## [AIM OF THE EXERCISE]
Condense the paragraph in the ballet music thread below that begins "The sound world is polychordal" into a short bulleted list that keeps its main points.

Bleak, often intricate, and would be interesting to see someone dance it, though honestly I don't see a difference between that ballet and his late symphonies, other than that they are called different things.

The sound world is polychordal and basically atonal, but the music doesn't strike me as terribly chromatic compared with something like late Schoenberg. I think it's a good gate-way drug to more avant-garde stuff. And I think Schuman has a sound of his own, qualifying him as great in my book.


----------



## Mal

I also find that full scores are not ideal for listening, but my main interest is orchestral music, so ballet fanatics might differ! That said, I find some ballet music to be essential listening. One approach, is to listen to extended highlights. Make sure to seek out good performances. Tchaikovsky:Sleeping Beauty conducted by Ermler, Royal opera House Covent Garden orchestra is a favourite of mine:


----------



## Mal

jegreenwood said:


> Another work not originally created for ballet, but serving as the basis for two dance masterpieces is Mendelssohn's Overture and Incidental Music for "A Midsummer Night's Dream."


A great highlights disk of that, with his third symphony, is Maag conducting the LSO:









The third symphony is easy, beautiful, music which sits well beside the "ballet" music.


----------



## Becca

Mal said:


> A
> 
> The third symphony is easy, beautiful, music which sits well beside the "ballet" music.

## [DATASET RECORDS]
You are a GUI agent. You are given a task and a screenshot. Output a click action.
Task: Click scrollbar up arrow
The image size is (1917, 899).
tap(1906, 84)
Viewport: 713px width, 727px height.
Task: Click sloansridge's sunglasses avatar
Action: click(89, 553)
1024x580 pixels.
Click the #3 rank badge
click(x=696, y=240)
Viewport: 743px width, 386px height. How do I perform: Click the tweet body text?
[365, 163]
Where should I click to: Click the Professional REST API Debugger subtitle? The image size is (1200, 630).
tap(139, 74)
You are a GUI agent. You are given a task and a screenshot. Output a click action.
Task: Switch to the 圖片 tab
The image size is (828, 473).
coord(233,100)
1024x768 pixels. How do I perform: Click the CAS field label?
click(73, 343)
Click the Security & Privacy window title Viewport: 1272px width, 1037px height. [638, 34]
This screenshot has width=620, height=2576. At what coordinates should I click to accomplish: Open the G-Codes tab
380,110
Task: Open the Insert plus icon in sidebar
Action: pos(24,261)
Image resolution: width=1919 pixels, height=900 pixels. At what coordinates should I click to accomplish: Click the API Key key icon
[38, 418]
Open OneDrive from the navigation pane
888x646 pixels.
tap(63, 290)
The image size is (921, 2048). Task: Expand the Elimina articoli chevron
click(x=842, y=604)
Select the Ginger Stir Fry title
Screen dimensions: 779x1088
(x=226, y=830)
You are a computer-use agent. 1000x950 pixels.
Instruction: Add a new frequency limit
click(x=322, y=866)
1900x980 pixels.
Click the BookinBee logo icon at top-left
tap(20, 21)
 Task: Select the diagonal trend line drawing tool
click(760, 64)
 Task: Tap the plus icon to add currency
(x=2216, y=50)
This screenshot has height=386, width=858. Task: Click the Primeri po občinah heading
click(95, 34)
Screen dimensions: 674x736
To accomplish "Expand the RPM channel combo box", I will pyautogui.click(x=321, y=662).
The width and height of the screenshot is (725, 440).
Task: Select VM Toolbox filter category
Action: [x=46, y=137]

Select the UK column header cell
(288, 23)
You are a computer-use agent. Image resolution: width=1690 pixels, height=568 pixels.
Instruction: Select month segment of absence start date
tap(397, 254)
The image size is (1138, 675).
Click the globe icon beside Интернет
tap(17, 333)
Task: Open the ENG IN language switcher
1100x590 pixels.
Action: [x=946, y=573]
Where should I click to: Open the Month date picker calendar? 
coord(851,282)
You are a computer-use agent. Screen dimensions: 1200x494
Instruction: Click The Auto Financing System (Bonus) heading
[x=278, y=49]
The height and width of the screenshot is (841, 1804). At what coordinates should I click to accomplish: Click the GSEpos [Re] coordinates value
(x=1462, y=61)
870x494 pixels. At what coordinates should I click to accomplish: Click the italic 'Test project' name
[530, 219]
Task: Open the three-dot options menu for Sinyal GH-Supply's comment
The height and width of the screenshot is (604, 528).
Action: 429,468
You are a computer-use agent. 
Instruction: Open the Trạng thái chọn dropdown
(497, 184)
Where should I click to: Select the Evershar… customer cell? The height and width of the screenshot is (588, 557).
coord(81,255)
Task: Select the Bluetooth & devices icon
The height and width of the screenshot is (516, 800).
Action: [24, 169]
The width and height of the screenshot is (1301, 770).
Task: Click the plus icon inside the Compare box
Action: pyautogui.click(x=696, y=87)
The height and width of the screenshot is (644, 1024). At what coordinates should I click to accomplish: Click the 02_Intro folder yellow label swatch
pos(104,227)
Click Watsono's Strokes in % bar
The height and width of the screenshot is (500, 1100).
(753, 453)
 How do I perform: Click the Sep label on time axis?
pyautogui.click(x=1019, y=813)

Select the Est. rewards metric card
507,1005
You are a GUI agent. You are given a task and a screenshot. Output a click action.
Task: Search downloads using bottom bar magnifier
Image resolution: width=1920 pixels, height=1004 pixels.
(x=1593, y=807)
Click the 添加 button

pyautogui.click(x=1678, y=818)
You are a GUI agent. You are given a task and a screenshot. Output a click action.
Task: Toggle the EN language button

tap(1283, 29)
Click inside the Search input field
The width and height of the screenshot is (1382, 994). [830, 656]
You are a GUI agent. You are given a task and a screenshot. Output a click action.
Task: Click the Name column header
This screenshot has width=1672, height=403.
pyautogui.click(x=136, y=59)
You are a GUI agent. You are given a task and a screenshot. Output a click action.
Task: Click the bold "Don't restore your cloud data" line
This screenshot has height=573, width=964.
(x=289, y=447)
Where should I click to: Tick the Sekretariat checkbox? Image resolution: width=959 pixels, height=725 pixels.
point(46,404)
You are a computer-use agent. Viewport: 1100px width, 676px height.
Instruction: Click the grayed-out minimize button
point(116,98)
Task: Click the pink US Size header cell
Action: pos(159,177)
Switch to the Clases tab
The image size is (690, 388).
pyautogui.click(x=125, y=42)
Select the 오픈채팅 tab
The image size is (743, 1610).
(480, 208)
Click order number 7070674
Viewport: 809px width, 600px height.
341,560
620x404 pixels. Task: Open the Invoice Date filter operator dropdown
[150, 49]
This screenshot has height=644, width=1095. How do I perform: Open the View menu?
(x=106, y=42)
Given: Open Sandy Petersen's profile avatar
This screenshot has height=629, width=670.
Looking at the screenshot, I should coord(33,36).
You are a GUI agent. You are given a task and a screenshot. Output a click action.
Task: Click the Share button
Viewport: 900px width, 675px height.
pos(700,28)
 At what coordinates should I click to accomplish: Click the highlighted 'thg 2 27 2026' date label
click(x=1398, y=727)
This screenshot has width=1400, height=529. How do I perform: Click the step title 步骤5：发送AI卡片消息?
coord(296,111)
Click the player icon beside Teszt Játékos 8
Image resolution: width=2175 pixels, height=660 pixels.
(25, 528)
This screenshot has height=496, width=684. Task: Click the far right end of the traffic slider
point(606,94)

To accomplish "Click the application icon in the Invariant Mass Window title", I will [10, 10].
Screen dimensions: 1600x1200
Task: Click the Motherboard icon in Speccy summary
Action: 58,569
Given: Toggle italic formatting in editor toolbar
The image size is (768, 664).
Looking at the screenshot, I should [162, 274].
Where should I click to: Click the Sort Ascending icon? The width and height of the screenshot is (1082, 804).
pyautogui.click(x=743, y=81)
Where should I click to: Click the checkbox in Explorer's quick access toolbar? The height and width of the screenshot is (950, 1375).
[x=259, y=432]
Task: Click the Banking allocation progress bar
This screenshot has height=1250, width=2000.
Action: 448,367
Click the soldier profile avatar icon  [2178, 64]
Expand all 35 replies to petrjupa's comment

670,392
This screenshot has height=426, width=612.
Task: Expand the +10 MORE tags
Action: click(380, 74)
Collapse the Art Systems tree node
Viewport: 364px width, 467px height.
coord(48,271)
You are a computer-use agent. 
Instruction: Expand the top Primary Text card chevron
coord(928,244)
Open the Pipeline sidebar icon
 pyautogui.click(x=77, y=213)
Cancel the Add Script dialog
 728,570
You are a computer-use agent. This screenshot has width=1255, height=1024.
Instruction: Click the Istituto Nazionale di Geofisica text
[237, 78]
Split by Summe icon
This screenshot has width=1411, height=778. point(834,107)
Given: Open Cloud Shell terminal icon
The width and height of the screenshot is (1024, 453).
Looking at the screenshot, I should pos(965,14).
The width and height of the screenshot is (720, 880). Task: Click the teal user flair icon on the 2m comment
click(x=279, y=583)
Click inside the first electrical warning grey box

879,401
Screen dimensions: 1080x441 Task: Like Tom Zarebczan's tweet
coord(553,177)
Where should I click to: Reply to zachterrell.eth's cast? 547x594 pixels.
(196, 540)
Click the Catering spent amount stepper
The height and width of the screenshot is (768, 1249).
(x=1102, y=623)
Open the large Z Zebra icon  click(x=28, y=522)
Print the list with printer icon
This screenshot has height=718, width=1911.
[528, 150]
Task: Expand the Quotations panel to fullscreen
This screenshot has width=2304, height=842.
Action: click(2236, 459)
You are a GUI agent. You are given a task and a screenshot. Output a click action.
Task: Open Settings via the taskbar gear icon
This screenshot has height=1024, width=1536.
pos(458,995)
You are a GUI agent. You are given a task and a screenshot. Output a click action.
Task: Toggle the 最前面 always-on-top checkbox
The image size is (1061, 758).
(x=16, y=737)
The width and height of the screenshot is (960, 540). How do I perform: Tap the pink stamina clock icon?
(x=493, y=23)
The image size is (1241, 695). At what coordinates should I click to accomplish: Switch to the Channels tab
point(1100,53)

## [WRITTEN ANSWER]
- The sound world is polychordal and basically atonal.
- Compared with something like late Schoenberg, the music does not seem terribly chromatic.
- It is a good gateway drug to more avant-garde music.
- Schuman has a sound of his own, which qualifies him as great in the writer's book.